The formula for "n choose k" is given by:
$$nC_k = \frac{n \times (n-1) \times ... \times (n-k+1)}{k \times (k-1) \times ... \times 1}$$
For $$100C_3$$, we have:
$$100C_3 = \frac{100 \times 99 \times 98}{3 \times 2 \times 1}$$
We can simplify this calculation:
$$100C_3 = \frac{100 \times (33 \times 3) \times (49 \times 2)}{3 \times 2 \times 1}$$
Cancel out common factors:
$$100C_3 = 100 \times 33 \times 49$$
$$100C_3 = 3300 \times 49$$
To multiply $$3300 \times 49$$:
$$3300 \times (50 - 1) = (3300 \times 50) - (3300 \times 1)$$
$$3300 \times 50 = 165000$$
$$165000 - 3300 = 161700$$
So, there are 161,700 different ways to choose the 3 factors that will contribute the '-2' part, which means there are 161,700 terms of the form $$-8x^{97}$$.
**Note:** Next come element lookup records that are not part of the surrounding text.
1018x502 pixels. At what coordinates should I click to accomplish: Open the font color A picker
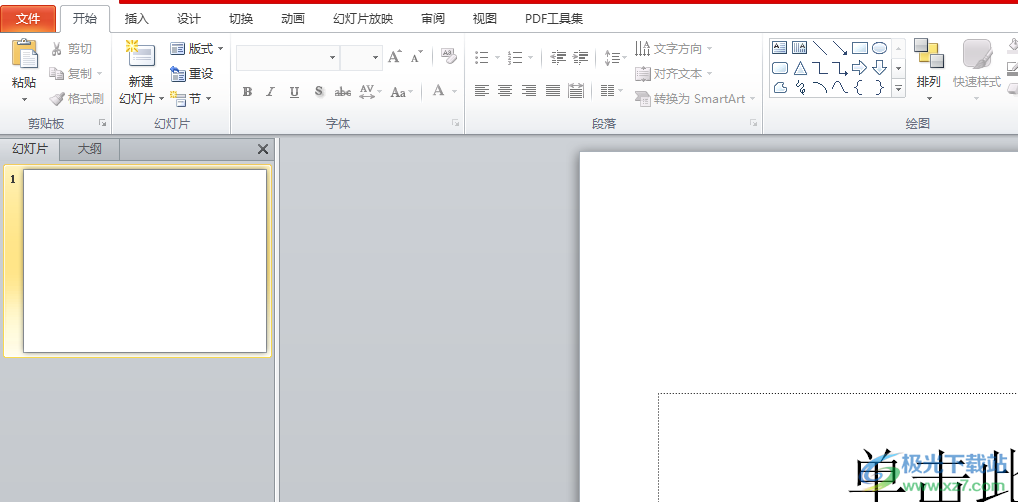[x=438, y=92]
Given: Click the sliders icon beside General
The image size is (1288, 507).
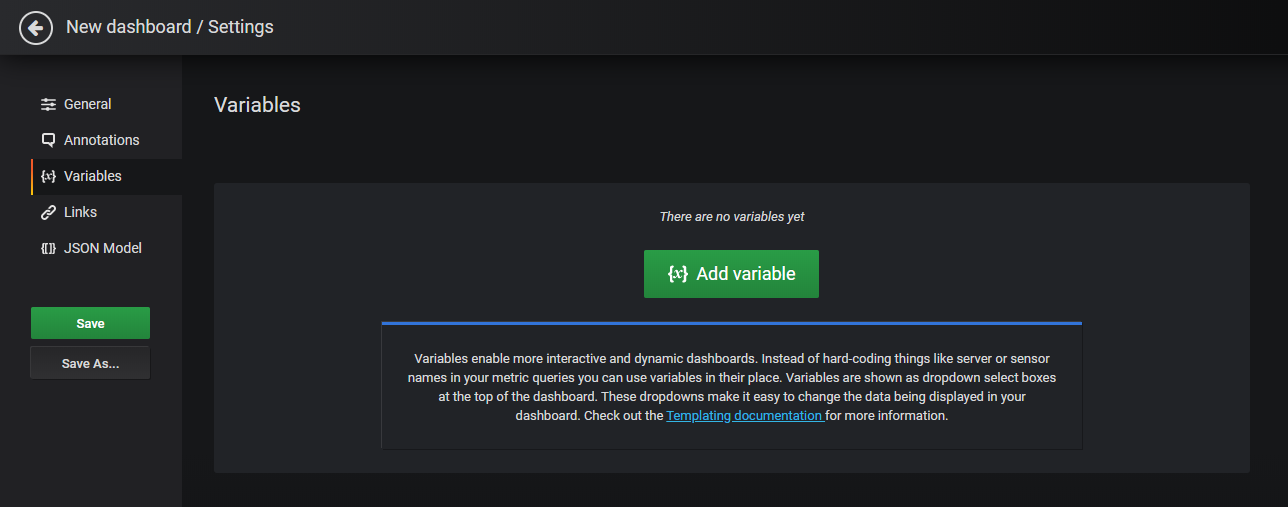Looking at the screenshot, I should (x=48, y=105).
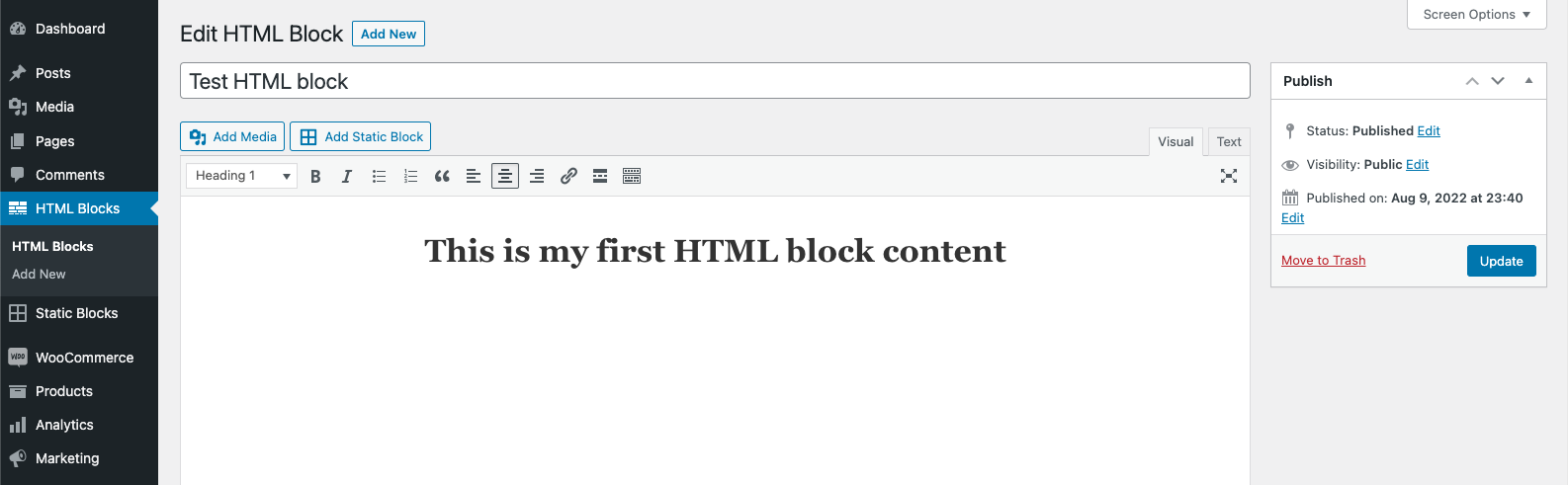Toggle bold formatting in editor toolbar
Image resolution: width=1568 pixels, height=485 pixels.
click(315, 176)
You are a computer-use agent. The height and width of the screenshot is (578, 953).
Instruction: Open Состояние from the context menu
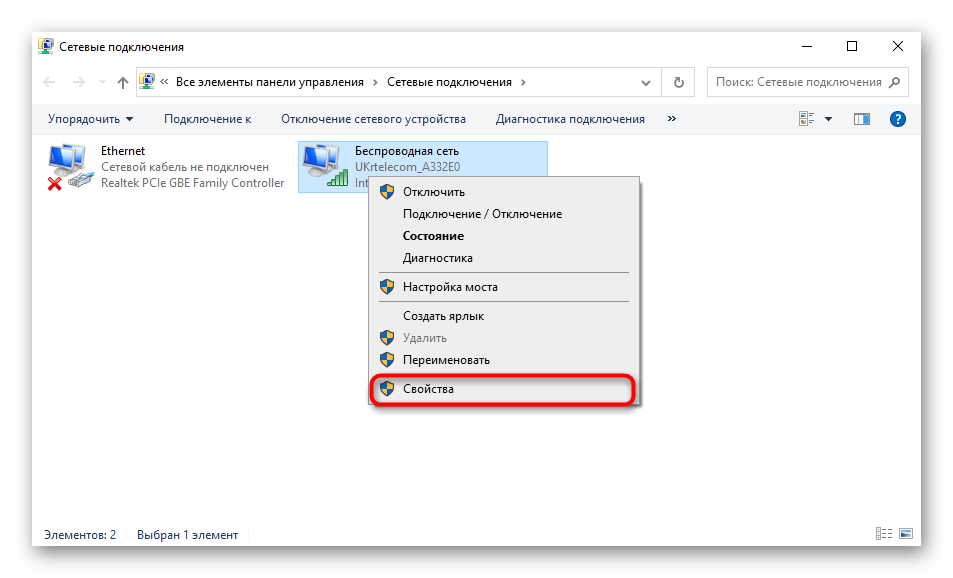pyautogui.click(x=433, y=236)
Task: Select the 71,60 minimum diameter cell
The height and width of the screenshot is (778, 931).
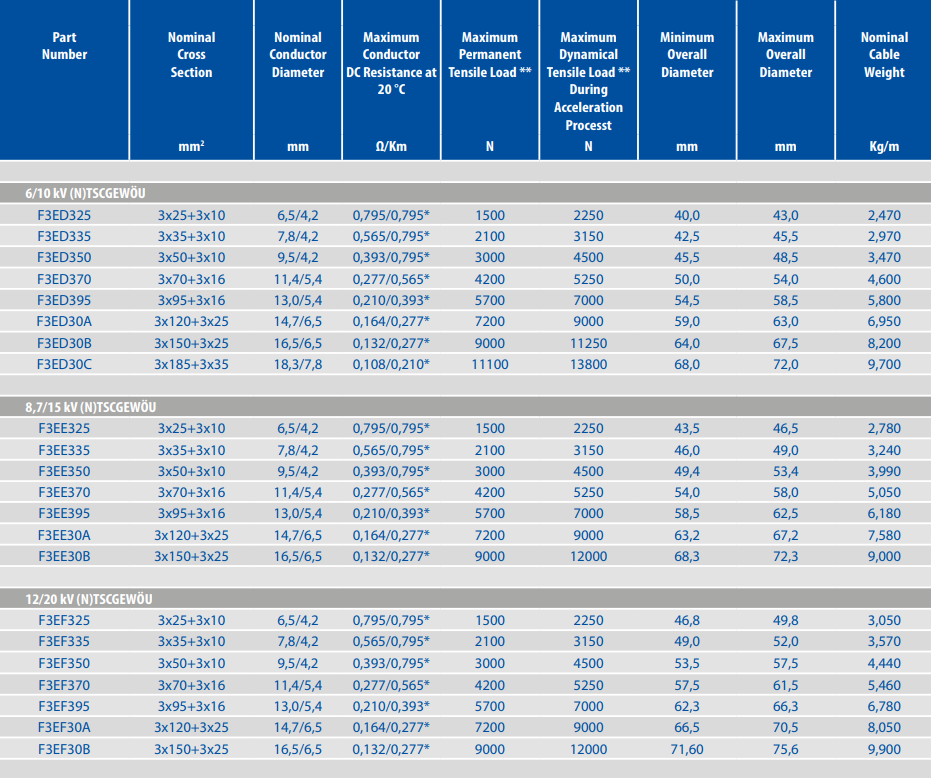Action: 687,749
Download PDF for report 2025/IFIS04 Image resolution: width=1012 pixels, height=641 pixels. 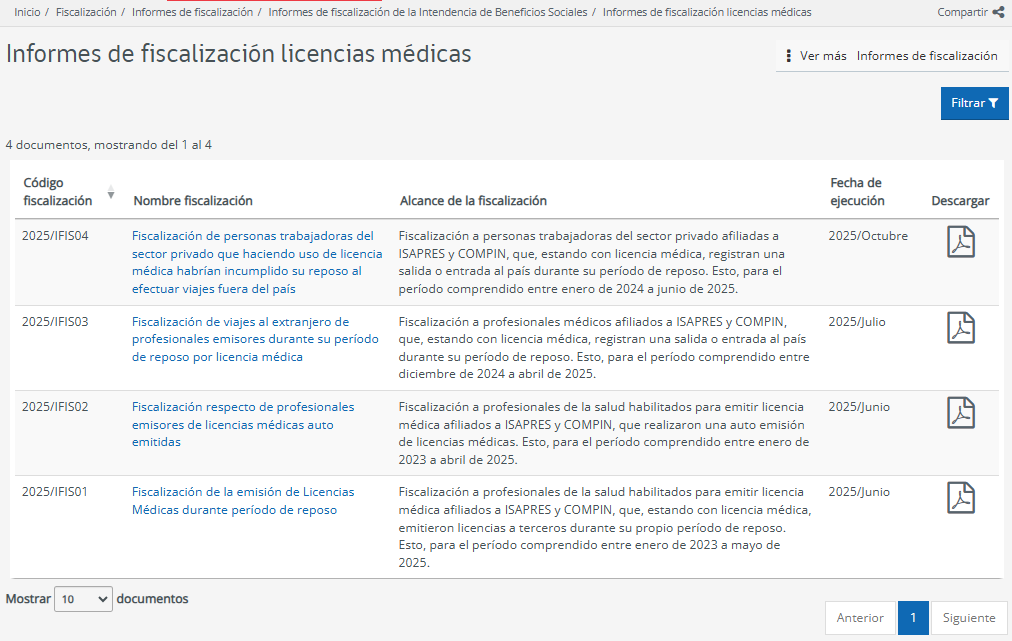[960, 242]
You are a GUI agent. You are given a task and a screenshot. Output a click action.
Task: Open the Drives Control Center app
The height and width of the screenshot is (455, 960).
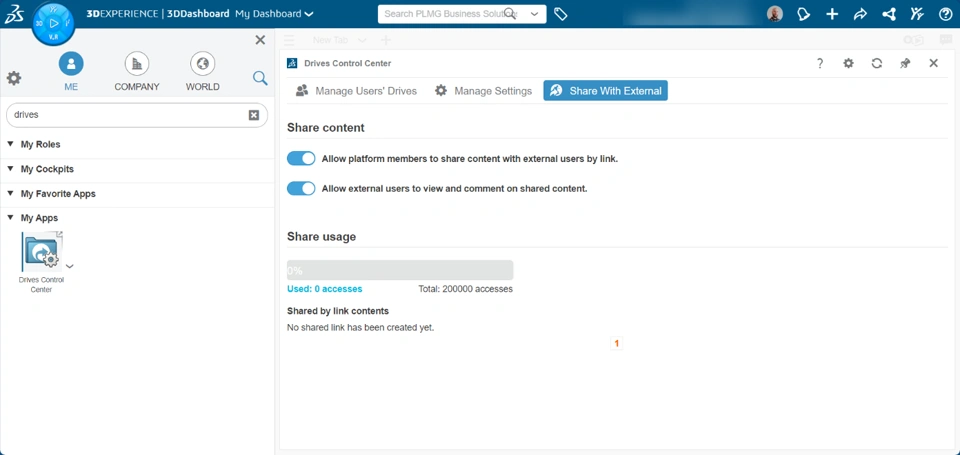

**step4** Calculating the final coefficient $$a_{97}$$

The coefficient $$a_{97}$$ is the sum of all these identical terms of $$-8x^{97}$$.
So, $$a_{97} = (\text{Number of ways to choose}) \times (\text{Value contributed by each way})$$
$$a_{97} = 100C_3 \times (-2)^3$$
We do not need to calculate the exact numerical value of $$161700 \times (-8)$$, as the options are presented in terms of $$100C_3$$ and powers of $$(-2)$$.
Comparing our result with the given options:
A: $$(-2)^3 100C_3$$
B: $$8(100C_3)$$
C: $$16(100C_4)$$
D: $$97$$
Our derived value for $$a_{97}$$ exactly matches option A.